La giuria del Ministero della Cultura ha inserito Catania nella lista delle dieci finaliste per il titolo di Capitale Italiana della Cultura 2028. Con il dossier “Catania Continua”, la città etnea si prepara alle audizioni decisive del 26 e 27 febbraio, sfidando altri nove territori d’eccellenza. Dopo i successi di altre realtà dell’isola, speriamo vivamente che la Sicilia possa trionfare ancora una volta. Tutta l’Isola farà il tifo per Catania.

nella foto: le province del Friuli Venezia giulia

Ieri il Senato ha espresso l’ultimo voto favorevole alla legge costituzionale che reintroduce le province in Friuli Venezia Giulia. Punto centrale della norma l’elezione diretta del Presidente e del Consiglio. Ci si domanda quando sarà il turno della Sicilia alla quale, dopo la folle decisione di abolirle da parte di Crocetta e della sinistra, è stata impedito il ritorno all’elezione diretta? La Sicilia non avrebbe neppure bisogno di modifiche dello Statuto.

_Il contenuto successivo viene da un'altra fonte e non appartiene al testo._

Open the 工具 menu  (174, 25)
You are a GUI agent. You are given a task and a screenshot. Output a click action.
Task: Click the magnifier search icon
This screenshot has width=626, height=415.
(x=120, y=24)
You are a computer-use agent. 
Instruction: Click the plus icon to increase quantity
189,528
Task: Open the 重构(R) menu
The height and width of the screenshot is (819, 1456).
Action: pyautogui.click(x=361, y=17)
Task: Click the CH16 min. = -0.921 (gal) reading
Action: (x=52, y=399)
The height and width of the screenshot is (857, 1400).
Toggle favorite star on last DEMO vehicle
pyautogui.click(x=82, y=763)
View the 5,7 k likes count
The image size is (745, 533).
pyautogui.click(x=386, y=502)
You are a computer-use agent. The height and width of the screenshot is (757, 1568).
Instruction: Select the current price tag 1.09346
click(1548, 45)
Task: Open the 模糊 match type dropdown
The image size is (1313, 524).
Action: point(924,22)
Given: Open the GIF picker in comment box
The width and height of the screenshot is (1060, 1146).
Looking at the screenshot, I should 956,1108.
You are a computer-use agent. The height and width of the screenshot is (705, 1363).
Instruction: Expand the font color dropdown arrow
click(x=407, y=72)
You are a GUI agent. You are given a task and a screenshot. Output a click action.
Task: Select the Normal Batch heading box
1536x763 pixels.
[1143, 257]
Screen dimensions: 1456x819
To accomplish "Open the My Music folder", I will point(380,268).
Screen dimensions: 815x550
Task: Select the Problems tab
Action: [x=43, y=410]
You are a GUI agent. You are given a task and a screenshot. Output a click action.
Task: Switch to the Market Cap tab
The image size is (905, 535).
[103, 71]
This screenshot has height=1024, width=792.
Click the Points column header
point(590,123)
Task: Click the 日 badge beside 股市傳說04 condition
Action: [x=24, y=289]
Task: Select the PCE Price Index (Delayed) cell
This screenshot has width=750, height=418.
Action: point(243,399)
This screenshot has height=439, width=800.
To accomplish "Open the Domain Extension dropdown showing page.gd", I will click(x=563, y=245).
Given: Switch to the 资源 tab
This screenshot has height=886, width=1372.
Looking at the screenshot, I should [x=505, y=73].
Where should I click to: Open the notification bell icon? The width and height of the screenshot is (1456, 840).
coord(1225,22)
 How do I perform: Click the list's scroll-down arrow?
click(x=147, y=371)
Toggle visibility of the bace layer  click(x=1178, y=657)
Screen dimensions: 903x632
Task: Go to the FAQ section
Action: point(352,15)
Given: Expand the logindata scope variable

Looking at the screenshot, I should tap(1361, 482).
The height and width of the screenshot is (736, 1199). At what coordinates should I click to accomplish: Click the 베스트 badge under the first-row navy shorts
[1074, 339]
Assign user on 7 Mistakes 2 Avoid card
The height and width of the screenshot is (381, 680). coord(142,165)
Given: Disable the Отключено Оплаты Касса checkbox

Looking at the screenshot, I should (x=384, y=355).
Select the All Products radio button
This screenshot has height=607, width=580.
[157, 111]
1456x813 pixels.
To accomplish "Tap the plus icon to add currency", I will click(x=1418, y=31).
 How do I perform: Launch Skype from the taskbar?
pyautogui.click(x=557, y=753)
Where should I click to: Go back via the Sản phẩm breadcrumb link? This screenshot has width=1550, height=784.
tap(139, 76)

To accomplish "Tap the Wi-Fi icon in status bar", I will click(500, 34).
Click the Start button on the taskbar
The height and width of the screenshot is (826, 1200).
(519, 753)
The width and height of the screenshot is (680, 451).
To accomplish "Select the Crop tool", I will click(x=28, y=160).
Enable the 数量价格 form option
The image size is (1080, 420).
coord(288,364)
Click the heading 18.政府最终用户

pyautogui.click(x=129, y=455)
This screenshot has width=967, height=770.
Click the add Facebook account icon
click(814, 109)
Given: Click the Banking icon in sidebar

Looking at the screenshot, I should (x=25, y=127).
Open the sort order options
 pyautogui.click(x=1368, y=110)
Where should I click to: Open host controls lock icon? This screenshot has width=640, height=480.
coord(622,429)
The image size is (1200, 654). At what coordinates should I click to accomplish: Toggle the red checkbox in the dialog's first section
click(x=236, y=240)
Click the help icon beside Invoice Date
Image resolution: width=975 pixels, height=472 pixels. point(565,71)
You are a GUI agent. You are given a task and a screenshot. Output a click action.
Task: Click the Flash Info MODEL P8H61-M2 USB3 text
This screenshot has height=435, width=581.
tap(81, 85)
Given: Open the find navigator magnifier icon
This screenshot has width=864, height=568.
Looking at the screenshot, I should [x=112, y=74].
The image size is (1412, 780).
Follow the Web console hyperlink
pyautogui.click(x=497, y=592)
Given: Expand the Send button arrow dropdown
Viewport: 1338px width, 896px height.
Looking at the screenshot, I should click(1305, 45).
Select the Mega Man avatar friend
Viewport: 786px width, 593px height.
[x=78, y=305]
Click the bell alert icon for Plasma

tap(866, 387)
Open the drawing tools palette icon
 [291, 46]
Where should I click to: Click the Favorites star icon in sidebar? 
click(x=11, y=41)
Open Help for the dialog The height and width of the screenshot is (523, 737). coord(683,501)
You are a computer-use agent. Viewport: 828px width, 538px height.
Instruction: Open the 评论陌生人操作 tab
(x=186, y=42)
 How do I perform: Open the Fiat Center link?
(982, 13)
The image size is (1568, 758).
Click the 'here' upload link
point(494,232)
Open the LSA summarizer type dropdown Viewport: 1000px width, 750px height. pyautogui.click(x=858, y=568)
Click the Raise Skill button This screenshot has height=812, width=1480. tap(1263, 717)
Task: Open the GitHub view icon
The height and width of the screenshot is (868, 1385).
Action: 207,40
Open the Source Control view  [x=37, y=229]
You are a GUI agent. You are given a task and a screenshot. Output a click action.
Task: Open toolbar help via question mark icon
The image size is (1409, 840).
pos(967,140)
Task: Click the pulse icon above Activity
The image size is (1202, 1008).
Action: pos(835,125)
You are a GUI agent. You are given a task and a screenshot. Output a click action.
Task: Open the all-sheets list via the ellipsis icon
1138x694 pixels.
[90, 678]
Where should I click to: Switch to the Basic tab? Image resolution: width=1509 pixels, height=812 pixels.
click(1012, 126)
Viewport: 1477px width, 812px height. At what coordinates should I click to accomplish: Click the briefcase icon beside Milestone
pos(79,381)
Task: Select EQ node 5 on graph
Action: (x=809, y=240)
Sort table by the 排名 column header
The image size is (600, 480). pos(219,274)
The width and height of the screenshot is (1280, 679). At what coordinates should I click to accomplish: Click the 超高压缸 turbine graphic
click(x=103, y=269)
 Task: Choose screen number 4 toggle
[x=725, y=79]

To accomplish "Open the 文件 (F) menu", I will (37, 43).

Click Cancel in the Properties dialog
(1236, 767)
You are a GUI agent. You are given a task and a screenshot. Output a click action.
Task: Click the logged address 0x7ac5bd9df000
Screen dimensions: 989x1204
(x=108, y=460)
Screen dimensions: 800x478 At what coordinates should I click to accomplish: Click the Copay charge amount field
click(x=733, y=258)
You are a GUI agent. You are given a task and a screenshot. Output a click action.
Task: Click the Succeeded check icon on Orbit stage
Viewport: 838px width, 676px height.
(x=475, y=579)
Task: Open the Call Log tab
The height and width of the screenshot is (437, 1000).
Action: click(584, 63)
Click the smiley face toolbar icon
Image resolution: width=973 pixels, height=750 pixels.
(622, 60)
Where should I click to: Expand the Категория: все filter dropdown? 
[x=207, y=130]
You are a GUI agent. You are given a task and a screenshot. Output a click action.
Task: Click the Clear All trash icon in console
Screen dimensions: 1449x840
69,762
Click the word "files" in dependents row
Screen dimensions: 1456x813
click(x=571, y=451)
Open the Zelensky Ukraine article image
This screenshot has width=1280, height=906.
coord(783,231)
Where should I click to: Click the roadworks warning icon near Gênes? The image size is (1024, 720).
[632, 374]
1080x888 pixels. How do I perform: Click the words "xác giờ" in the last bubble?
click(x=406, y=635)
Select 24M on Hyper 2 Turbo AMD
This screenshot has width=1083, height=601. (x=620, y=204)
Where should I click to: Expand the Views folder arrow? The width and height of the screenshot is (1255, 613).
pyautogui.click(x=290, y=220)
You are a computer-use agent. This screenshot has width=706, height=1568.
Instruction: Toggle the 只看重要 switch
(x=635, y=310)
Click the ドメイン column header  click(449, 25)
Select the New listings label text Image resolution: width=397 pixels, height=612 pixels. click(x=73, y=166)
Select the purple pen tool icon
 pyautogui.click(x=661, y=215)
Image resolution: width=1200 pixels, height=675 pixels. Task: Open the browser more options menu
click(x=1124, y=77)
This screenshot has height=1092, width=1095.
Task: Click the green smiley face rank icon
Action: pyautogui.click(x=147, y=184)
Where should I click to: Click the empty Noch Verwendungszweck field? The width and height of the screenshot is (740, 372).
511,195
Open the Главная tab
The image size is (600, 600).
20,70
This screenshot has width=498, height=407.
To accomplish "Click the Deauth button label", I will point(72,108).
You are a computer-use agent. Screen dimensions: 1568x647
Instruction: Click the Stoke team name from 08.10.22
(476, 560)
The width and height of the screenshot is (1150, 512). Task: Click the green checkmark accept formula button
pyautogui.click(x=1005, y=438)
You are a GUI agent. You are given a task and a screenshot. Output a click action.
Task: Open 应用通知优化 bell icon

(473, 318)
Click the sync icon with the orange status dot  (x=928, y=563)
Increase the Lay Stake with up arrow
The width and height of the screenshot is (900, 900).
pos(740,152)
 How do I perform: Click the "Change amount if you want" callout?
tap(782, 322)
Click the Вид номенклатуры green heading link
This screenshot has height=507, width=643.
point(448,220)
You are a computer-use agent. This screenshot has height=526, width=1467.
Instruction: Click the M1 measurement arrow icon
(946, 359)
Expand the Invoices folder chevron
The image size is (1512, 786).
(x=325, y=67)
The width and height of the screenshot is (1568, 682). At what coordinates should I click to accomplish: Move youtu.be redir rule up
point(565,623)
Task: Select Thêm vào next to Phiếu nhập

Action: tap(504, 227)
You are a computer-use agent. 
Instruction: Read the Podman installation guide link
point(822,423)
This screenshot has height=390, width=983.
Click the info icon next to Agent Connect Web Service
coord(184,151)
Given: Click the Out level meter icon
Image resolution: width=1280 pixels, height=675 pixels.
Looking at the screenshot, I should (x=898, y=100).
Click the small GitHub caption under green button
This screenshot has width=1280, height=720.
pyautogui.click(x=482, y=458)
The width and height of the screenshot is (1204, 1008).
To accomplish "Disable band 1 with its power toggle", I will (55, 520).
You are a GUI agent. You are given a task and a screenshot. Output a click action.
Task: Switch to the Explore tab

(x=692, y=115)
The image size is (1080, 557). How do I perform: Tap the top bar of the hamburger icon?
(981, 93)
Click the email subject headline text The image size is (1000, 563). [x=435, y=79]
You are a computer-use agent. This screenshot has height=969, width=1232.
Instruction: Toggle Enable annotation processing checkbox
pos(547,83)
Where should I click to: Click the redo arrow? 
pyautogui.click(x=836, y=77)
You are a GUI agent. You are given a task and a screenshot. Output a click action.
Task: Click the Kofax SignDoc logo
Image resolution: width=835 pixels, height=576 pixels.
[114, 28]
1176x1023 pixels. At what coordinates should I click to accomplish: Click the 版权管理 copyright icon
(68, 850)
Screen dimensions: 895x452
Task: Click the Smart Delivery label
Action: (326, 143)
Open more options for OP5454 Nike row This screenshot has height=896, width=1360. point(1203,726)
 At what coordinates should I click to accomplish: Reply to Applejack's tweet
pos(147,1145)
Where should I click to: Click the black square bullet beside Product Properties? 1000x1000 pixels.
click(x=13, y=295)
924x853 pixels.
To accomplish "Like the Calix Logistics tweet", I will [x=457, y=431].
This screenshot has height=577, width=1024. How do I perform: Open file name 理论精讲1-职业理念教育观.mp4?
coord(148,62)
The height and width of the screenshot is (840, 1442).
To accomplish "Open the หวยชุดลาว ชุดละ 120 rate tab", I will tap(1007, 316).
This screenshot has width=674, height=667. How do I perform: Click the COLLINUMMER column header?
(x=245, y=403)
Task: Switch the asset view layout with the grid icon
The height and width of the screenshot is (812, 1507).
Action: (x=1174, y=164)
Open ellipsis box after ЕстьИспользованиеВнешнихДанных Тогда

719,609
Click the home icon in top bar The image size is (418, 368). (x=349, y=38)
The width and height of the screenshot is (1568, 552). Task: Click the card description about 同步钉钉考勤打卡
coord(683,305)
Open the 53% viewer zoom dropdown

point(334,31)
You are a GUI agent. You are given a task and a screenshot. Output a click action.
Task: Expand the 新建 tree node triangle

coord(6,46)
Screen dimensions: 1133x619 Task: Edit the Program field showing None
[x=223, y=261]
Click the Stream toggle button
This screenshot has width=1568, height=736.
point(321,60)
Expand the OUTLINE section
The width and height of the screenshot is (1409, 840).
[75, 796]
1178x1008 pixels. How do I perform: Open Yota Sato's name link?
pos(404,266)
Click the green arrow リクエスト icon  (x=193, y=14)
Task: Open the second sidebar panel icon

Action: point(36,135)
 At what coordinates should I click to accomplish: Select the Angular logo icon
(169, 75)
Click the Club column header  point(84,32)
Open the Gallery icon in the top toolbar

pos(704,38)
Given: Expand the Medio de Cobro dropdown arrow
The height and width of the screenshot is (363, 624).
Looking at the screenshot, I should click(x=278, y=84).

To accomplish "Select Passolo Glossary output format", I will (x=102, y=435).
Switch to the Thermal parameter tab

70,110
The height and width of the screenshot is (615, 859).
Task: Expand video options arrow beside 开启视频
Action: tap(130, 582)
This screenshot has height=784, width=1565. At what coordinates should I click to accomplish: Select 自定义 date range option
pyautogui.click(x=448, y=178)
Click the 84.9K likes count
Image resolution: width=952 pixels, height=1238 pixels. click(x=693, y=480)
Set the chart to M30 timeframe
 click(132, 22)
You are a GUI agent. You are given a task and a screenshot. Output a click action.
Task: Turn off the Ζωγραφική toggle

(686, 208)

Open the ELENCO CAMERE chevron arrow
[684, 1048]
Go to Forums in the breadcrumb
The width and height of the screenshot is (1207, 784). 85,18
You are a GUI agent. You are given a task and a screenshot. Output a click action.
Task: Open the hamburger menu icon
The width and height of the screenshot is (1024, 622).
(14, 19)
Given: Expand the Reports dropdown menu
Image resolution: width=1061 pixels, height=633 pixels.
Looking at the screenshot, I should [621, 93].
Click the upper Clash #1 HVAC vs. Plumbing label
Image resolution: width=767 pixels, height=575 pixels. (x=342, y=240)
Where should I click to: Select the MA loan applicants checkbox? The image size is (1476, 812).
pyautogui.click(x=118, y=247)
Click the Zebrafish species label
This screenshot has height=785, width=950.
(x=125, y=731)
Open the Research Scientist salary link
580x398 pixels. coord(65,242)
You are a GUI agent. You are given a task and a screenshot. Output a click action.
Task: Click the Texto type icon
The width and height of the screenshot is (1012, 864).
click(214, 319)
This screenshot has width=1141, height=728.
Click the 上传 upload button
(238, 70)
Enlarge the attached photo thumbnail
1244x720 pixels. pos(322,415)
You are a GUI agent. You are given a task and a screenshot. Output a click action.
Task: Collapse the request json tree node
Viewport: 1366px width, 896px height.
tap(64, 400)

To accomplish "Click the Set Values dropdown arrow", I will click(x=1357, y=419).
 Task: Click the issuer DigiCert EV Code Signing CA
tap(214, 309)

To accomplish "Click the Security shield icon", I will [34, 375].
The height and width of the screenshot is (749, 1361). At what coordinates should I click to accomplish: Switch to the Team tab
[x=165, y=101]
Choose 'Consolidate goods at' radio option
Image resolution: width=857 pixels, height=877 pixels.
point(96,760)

nella foto: i tre simboli della sinistra italiana

Leggere le cronache della sinistra siciliana è veramente esilarante. Si tura una falla e subito se ne apre un’altra. Dopo la cacciata di fatto di Lavardera dalla coalizione per l’emendamento finto (anche se lui la spaccia come sua decisione), adesso è la volta di verdi e sinistra. Avs ha dichiarato ieri, per bocca dei suoi portavoce, che uscirà dalla coalizione se entrerà Cateno De Luca o vi transiteranno fuorusciti del centrodestra. La guerra continua.

nella foto: un aereo della compagnia Aeroitalia

SAC, società di gestione degli aeroporti di Catania e Comiso, ha comunicato l’attivazione da marzo di tre nuove rotte nazionali da e per Comiso operate da Aeroitalia non in regime di continuità territoriale. Le nuove tratte collegheranno l’aeroporto di Comiso con Torino, Pisa e Bologna venendo incontro alla forte richiesta di mobilità, soprattutto da parte di studenti universitari e lavoratori.